More recently, the Supreme Court reversed the Sixth Circuit for "conduct[ing] a de novo inquiry" and "reach[ing] its own conclusions" in its review of an agency decision imposing sanctions against a former bank executive. Calcutt v. FDIC, 589 U.S. 623, 629, 143 S.Ct. 1317, 215 L.Ed.2d 557 (2023). In that case, the Sixth Circuit found that the FDIC's sanctions were supported by substantial evidence, "even if some findings . . . were incorrect." Calcutt v. FDIC, 37 F.4th 293, 334-35 (6th Cir. 2022). The Supreme Court reversed, observing that the agency had "never . . . considered whether the sanctions against [the executive] were warranted on the narrower set of [findings] that the Sixth Circuit identified." 598 U.S. at 628, 143 S.Ct. 1317. Like an adverse credibility finding, the Court noted that an agency's decision to impose sanctions "is highly fact specific and contextual, given the number of factors relevant to petitioner's ultimate culpability." Id. at 630, 143 S.Ct. 1317. The majority here repeats the Sixth Circuit's error by substituting its own judgment for that of the agency.

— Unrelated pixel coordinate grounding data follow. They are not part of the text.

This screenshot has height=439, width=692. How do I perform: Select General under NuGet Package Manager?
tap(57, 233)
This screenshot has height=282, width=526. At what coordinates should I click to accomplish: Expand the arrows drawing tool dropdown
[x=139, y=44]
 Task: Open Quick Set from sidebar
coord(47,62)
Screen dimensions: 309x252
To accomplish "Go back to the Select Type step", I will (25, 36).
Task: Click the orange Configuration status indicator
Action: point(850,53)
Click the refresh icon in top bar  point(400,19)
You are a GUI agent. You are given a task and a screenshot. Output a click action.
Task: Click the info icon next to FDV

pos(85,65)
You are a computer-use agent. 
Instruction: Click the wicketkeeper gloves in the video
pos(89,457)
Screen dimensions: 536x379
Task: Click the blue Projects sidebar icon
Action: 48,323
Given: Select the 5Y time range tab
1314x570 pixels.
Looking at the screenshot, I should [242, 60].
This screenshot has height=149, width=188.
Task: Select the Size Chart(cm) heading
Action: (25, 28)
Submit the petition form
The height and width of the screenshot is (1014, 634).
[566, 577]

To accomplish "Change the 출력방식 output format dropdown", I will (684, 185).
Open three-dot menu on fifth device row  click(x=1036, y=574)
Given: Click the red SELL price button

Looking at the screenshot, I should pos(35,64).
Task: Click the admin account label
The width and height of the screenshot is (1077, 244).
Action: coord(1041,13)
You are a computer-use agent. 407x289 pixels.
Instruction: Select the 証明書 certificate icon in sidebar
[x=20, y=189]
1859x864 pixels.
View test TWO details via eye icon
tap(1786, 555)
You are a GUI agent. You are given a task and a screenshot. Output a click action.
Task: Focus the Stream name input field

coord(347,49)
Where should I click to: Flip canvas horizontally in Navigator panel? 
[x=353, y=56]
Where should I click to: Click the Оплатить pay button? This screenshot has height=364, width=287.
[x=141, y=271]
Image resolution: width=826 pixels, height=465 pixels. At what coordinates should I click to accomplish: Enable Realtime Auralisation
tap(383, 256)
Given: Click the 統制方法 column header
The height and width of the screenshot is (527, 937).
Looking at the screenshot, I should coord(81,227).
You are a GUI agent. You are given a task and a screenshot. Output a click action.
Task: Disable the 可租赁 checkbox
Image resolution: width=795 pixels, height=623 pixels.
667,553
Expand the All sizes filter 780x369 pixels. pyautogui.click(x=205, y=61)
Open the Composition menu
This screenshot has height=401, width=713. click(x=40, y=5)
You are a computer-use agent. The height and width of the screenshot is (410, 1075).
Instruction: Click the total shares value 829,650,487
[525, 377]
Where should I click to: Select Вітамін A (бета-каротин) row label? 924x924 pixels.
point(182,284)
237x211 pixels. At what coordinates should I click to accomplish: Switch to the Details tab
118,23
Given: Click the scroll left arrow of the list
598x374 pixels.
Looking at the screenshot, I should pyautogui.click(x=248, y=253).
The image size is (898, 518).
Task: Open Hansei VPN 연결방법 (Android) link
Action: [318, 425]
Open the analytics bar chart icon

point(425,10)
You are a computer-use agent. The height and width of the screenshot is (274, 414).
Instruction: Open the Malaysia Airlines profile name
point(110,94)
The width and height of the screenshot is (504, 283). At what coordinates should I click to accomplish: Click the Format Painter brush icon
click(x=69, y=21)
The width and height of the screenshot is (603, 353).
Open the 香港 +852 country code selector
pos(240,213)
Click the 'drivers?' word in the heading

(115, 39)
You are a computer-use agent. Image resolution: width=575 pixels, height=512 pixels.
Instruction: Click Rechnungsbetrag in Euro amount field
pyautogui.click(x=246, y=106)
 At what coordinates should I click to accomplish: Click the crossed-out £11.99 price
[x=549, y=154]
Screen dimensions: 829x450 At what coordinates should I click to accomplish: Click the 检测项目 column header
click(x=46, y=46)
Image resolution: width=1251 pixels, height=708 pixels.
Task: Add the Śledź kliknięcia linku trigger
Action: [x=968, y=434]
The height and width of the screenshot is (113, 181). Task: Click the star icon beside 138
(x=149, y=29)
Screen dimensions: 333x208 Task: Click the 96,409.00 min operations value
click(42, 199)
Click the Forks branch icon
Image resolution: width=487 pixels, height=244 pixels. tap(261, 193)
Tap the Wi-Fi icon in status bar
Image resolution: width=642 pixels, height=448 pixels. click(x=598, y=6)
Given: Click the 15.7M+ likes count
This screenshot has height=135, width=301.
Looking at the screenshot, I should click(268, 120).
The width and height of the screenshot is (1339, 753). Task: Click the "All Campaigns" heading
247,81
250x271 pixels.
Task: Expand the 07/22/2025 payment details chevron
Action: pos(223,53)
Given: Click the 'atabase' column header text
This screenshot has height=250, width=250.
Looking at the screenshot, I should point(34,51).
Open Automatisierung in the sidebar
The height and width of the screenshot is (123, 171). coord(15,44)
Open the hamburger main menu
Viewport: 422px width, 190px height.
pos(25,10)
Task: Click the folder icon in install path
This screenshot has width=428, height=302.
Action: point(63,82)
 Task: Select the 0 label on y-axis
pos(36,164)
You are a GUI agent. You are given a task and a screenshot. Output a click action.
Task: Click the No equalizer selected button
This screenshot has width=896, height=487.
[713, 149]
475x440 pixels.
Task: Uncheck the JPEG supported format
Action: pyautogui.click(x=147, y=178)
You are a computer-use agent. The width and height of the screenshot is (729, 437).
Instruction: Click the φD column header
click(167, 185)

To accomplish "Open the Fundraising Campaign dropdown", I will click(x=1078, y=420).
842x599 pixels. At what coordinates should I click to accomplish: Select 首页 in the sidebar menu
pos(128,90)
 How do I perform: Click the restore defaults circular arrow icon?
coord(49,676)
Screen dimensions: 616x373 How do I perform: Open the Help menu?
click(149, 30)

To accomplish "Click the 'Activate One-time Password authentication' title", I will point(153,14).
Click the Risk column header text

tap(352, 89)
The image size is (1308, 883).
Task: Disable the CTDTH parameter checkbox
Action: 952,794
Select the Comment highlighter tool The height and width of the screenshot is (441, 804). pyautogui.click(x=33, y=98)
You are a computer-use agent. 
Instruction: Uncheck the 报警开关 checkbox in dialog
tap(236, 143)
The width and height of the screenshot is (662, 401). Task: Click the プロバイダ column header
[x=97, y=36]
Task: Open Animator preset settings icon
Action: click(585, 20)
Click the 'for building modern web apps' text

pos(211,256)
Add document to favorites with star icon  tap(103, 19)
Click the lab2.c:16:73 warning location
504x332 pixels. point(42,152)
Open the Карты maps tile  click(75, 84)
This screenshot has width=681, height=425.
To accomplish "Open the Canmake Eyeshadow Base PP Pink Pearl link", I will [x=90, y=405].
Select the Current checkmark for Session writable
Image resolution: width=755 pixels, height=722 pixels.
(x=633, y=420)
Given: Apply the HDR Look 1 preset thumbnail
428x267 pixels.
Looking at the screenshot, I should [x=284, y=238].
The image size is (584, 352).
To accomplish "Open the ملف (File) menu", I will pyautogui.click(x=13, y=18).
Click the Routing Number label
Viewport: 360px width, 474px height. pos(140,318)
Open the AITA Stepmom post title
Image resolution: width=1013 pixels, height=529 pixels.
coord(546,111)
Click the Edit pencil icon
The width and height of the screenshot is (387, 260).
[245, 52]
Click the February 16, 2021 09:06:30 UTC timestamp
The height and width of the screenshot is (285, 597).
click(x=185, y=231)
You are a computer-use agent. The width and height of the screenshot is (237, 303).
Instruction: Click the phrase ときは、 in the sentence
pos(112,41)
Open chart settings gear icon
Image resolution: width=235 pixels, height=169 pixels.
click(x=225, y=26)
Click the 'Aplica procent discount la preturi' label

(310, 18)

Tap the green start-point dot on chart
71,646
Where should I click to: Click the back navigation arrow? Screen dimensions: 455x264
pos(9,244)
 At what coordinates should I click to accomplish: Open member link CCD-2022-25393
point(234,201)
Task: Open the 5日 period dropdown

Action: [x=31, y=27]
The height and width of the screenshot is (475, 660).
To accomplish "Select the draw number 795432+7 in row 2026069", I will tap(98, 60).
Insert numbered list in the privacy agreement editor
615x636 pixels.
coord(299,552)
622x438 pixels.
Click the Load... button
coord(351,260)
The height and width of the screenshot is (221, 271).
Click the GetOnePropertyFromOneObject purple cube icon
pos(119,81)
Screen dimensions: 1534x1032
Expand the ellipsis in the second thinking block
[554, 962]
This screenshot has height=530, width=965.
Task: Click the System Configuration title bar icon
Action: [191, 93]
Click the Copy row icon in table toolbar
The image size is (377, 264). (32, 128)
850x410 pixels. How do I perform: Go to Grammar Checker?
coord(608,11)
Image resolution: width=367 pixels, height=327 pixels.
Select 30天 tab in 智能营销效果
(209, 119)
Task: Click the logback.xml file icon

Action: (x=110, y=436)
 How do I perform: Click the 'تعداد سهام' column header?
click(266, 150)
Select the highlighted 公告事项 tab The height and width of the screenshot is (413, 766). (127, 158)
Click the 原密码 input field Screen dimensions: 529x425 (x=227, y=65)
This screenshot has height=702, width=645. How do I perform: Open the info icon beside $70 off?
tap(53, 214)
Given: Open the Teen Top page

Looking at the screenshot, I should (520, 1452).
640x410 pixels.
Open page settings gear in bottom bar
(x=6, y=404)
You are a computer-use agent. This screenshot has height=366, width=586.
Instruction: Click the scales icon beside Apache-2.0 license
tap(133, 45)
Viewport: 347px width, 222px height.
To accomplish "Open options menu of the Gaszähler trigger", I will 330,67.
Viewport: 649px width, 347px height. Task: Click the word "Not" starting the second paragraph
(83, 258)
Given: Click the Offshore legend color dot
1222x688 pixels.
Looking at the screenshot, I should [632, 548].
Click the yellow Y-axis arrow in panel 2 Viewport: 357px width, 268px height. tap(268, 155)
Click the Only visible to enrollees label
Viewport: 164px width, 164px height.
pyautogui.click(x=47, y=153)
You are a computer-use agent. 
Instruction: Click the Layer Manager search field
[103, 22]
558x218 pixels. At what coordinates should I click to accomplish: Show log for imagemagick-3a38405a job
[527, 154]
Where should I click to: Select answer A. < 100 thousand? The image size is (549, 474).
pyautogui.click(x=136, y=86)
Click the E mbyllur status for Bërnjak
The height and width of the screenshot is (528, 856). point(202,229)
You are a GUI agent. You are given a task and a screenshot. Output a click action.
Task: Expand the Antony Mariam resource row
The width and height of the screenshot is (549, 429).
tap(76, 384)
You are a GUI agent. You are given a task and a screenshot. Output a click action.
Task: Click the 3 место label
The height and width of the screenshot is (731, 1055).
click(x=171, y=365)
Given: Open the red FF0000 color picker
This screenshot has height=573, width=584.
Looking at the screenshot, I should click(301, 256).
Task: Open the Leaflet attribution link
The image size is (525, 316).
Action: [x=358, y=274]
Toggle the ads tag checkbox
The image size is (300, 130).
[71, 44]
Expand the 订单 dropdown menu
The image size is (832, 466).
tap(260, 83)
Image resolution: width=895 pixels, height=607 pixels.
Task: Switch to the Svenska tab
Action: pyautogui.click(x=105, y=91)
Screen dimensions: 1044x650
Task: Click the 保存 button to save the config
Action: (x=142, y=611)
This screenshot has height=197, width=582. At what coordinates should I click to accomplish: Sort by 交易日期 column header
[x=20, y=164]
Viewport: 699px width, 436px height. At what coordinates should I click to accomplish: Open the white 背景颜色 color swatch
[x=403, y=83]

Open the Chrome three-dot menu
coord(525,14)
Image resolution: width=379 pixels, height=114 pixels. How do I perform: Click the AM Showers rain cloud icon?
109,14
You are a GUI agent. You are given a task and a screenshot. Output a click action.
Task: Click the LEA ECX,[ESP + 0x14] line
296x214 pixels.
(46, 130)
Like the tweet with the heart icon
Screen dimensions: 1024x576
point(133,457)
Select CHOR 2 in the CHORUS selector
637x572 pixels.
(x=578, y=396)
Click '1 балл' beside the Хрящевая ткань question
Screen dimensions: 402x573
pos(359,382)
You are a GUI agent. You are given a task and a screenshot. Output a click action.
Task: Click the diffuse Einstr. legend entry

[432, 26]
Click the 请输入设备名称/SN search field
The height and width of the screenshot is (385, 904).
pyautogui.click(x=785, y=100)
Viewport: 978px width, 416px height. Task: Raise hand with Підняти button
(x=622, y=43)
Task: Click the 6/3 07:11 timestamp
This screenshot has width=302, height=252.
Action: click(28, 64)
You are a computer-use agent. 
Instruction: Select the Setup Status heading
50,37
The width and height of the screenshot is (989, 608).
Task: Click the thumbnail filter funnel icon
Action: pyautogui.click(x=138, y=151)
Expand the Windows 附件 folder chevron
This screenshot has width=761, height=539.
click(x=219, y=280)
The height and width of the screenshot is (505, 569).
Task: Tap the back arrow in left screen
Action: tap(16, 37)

The majority falls back on a strawman argument that "because other parts of the record contain unrelated testimony that has not been shown to be inconsistent," the dissent contends that "those parts should be reweighed against Petitioner's inconsistencies to reevaluate her credibility." A careful reading of the dissent shows that no such comparison in testimony was made. Rather, I have reviewed the agency's findings for substantial evidence and explained how a clear majority of the agency's adverse credibility factors are infirm, a conclusion my colleagues do not seriously dispute. The REAL ID Act and our precedents therefore require that we remand for the agency to determine in the first instance whether the remaining inconsistencies are sufficient, under a totality of the circumstances, to support an adverse credibility finding. See Barseghyan, 39 F.4th at 1146; Alam, 11 F.4th at 1137; Kumar, 18 F.4th at 1155-56. It is notable that the majority fails to grapple with this caselaw, and what the majority labels a "novel ratio test" is simply an application of our established precedent. At bottom, it is the majority that usurps the agency's role by concluding that the agency would make the same adverse credibility determination on remand. That is not the province of this court.
Accordingly, I would remand not only for the agency to consider whether Kalulu's supporting documentary evidence independently establishes her claims of past persecution, but also to determine in the first instance whether the remaining factors on their own support an adverse credibility determination.